Vrijdag na 2de zondag in de Vasten

Jozef door zijn broers in de put gegooid

VASTENBOEKJE: Beschouwingen op de H. Mis van iedere dag in de vasten

Uitgave: Liturgisch Volksapostolaat Sint Pietersabdij Steenbrugge

Nihil obstat: Brugis, 8 Martii 1939 C. Vincken, S. J. Libr. cens.

IMPRIMATUR: Brugis, 8 Martii 1939 Jos. VAN DER MEERSCH, Vic. gen

Vrijdag na 2de zondag in de Vasten

Thema : Christus, door zijn vader gezonden, maar door zijn volk uitgestoten, heeft ons door zijn lijden en dood verlost.

I. Gedachten ter overweging.

Broeder, hier staan we voor een dubbel mysterie, dat door alle tijden heen actueel blijft, enerzijds het mysterie van 's men­sen vrijheid, die aan God zelf kon weerstaan, en zijn hoogste gezant, zijn Messias, kan verstoten, anderzijds het mysterie van Gods wijsheid en goedheid, die de “Verstotene” gesteld heeft als Verlosser van allen, die Hem aankleven, mysterie tevens van Gods rechtvaardigheid, die verwerpt degenen, die zijn Mes­sias blijven verstoten.

Dit thema wordt vooral in 't Evangelie ontwikkeld, in de vorm van parabel. Een rijke huisvader verhuurt aan landlieden een Wijngaard. Ten tijde van de oogst zendt hij, tot twee keren, dienaren uit, om zijn aandeel in de vruchten in ontvangst te ne­men. Maar de landlieden mishandelen de dienaren. Eindelijk zendt hij zijn zoon en erfgenaam, om zijn eigenaarsrechten te doen gelden. Maar de huurders stoten hem uit de wijngaard en doden hem. “Als nu de heer van de wijngaard komt, wat zal hij met deze landlieden doen”? vraagt Jezus aan zijn toe­hoorders. “Hij zal de booswichten een schrikkelijke dood doen sterven, antwoordt de menigte, en zijn wijngaard verhuren aan andere landlieden, die hem te rechter tijd de vruchten zullen in­brengen”. En Jezus maakt nu zelf de toepassing: Gij hebt goed geantwoord, zegt Hij. “Het rijk Gods zal u ontnomen worden en gegeven aan een volk, dat er de vruchten van oplevert”. Dus zij, de Joden, waren bedoeld met die huurlieden, en God met die rijke huisvader, eigenaar van de wijngaard. De dienaren, die Gods recht kwamen opeisen, de profeten, werden door de Joden mishandeld: eindelijk zond God zijn eigen Zoon, en die zullen ze vermoorden; ze zullen hem weggooien, zoals bouwlie­den een steen wegwerpen, die ze ongeschikt achten. Maar die “Steen” wordt door een wonder van God de hoofdhoeksteen van geheel het mensdom. En wee deenen, die op dezen steen vallen, of op wie deze steen valt zij zullen erdoor ver­pletterd worden !

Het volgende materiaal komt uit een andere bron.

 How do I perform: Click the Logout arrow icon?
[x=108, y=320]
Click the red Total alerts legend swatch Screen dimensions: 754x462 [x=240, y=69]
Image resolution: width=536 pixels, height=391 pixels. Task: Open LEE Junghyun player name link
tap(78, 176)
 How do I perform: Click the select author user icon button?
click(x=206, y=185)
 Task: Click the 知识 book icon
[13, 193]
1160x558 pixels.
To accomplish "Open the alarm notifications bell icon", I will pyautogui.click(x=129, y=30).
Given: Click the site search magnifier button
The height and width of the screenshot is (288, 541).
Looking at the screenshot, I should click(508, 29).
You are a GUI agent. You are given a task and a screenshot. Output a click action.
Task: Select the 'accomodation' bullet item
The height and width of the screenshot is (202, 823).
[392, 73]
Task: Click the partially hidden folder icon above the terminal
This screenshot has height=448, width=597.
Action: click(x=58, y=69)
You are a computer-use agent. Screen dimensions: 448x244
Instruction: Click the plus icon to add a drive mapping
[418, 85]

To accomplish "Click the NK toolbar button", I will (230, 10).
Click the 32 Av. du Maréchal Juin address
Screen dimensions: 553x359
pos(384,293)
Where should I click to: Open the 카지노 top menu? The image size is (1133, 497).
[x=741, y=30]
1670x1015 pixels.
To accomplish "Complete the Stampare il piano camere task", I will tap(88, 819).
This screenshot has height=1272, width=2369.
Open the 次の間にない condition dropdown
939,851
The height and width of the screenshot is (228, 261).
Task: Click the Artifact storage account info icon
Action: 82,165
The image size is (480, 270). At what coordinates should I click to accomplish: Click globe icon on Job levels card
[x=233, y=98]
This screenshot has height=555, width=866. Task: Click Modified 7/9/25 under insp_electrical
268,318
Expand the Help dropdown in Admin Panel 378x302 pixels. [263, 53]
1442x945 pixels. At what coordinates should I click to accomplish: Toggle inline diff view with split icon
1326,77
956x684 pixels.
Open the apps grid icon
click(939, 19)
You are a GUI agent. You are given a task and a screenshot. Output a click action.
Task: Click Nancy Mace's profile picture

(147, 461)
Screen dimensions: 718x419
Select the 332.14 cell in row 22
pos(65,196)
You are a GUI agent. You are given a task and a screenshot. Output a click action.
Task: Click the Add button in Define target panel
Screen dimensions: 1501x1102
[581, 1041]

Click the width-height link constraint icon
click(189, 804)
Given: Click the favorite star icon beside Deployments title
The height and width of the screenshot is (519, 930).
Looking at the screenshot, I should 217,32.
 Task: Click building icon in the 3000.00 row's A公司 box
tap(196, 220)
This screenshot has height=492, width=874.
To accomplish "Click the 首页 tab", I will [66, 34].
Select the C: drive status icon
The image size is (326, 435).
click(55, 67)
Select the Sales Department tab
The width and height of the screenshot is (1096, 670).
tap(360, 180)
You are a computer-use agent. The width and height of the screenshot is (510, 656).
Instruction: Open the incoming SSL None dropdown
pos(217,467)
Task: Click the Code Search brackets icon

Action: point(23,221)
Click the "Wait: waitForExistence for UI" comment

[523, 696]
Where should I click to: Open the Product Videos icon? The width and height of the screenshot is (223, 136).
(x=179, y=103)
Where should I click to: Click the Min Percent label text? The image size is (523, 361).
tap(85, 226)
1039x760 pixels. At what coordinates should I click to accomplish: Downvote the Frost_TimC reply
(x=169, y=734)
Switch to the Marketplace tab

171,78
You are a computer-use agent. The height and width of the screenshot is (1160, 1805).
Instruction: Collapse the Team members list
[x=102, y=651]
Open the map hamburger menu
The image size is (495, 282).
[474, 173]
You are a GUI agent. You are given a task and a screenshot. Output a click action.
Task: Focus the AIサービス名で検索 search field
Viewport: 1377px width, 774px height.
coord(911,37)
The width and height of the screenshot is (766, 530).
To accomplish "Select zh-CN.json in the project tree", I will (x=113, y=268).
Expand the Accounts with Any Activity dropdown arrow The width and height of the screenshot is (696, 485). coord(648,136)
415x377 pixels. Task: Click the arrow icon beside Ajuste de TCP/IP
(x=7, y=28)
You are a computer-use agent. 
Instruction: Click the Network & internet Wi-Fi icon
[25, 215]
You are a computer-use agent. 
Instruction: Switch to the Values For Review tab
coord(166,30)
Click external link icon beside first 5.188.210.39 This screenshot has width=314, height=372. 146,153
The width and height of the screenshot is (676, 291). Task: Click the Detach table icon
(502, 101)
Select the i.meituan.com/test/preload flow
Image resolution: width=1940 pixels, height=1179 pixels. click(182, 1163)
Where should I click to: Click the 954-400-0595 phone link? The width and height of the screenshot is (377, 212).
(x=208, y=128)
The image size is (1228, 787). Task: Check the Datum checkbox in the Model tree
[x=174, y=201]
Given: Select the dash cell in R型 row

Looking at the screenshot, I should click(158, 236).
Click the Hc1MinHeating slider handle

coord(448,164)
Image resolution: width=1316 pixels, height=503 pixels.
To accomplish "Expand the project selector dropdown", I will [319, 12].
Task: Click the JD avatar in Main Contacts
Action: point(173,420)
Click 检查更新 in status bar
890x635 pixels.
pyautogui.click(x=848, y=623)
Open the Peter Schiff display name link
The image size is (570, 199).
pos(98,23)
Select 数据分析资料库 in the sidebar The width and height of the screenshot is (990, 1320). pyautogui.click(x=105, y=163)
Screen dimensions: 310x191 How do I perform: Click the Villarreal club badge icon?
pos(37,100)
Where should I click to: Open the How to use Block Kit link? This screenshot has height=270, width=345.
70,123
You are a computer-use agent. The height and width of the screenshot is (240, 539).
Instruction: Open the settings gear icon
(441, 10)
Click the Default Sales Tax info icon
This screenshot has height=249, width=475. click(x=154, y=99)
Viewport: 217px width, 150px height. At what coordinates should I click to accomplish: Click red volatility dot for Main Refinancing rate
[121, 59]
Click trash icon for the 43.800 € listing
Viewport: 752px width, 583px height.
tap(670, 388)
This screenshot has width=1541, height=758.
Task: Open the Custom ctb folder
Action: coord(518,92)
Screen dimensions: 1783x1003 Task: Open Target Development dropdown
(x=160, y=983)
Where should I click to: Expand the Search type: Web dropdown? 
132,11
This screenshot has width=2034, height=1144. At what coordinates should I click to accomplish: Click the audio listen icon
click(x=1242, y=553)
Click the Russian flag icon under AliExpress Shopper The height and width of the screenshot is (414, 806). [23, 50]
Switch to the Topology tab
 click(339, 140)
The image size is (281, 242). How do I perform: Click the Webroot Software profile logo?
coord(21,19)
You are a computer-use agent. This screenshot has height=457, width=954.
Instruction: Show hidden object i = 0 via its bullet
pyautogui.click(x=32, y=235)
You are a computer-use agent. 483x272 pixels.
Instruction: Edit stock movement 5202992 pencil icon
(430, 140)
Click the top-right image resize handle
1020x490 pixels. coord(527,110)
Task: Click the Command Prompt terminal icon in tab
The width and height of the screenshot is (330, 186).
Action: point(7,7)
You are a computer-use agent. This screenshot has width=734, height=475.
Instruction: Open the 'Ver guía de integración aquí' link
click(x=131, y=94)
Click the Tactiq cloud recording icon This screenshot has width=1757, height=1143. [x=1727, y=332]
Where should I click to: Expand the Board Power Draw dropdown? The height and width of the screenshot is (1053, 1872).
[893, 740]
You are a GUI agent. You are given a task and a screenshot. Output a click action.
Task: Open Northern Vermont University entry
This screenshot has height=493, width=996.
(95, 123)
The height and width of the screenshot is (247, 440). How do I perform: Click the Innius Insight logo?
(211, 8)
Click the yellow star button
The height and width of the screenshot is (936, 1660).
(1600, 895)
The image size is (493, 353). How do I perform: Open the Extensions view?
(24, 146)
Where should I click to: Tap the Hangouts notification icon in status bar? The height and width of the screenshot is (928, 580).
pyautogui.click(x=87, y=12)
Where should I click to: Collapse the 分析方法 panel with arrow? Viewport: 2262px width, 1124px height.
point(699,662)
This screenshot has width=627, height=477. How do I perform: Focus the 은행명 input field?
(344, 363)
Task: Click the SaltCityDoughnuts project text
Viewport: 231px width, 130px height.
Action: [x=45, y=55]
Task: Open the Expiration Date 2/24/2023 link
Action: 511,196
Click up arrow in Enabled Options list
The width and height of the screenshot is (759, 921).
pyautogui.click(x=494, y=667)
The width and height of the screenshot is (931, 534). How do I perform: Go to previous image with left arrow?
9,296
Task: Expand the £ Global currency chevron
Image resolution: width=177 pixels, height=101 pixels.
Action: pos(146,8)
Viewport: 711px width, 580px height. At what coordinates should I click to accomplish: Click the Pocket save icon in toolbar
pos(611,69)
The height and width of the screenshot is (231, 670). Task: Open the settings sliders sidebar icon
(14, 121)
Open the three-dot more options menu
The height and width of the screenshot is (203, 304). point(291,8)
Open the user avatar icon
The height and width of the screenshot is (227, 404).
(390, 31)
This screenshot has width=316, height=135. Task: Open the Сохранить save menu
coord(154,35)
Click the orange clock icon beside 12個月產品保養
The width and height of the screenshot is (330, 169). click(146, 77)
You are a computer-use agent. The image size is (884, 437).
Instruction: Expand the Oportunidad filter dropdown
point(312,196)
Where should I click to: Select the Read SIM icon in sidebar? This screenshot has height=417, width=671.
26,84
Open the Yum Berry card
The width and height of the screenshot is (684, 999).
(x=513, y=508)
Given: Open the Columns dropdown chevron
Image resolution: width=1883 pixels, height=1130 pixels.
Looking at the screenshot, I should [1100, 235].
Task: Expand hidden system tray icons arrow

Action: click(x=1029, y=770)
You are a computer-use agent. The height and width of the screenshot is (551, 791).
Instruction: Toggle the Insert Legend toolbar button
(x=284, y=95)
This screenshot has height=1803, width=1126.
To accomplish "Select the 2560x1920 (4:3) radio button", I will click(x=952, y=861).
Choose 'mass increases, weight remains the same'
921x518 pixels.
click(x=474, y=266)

Het Epistel sluit nauw aan bij dit Evangelie: 't is een vooraf­beelding van Christus, de Verworpeling-Verlosser, in de persoon van de patriarch Jozef. Wij kennen allen dit verhaal uit onze gewijde geschiedenis Jozef, de meest-geliefde zoon van Jacob, werd door zijn vader gezonden naar zijn broeders in de verre weilanden rond Sichem. De broeders, door afgunst en haat gedreven, willen hem doden, of althans hem doen verdwijnen. Op aanraden van Ruben, die Jozef zoekt te redden, besluiten ze hem in een put te werpen. Hier eindigt het Epistel.  Doch we weten, en de eerste kristenen hadden het vervolg nog levendi­ger voor de geest dan wij, dat die verstoteling de redder zal worden van Egypte en van zijn eigen volk.

II. Gevoelens en smekingen.

Gevoelens. Broeder, gij hebt persoonlijk te beslissen, zoals elk­een van ons, of gij deelachtig wenst te worden aan de verwer­ping der Joden, ofwel of ge een steen wilt worden in die Gods­tempel, waar Christus de hoofdhoeksteen van is, en die, hier­ beneden de tempel van de genade is, en daarboven de tempel ven de glorie. Uw keuze kan niet twijfelachtig zijn!

Ik wil voor Gods aanschijn verschijnen als een rechtvaardige, als een die Christus aanhankelijk bleef, en die door Hem gehei­ligd werd, om verzadigd te worden door de openbaring van zijn heerlijkheid (Intr.), Doch daarom zult Gij, o Heer, mij moeten bewaren en beschutten tegen dit afvallig geslacht (Comm.).

Smekingen. 'k Bidde U dan, Heer, houd mijn hoofd klaar en maak mijn ziel sterk, opdat ik deelhebbe in 't heilig Verlossings­feest (Coll. en Postc.). Bevrijd mijn ziel van de boze, arglistige drogredenen van uw vijanden (Grad.). Help mij, opdat zij die het op mijn ziel gemunt hebben, om ze afvallig te maken, zouden beschaamd worden (Offert.). Moge door dit offer uw genade over mij komen, en moge ik er getrouw mede samenwerken (Secr.). Heer, geef mij en geef aan ons volk een gezonde ziel in een gezond lichaam. Steun ons met uw kracht, zonder ons een ogen­blik los te laten, zo wordt ons leven een leven van goede wer­ken (Or. super pop.).

Besluit.

Nooit meer zal ik mijn vrijheid misbruiken, om te weerstaan aan God. Vandaag wil ik ten volle leidzaam zijn tegenover allen, die mij in Gods plaats besturen.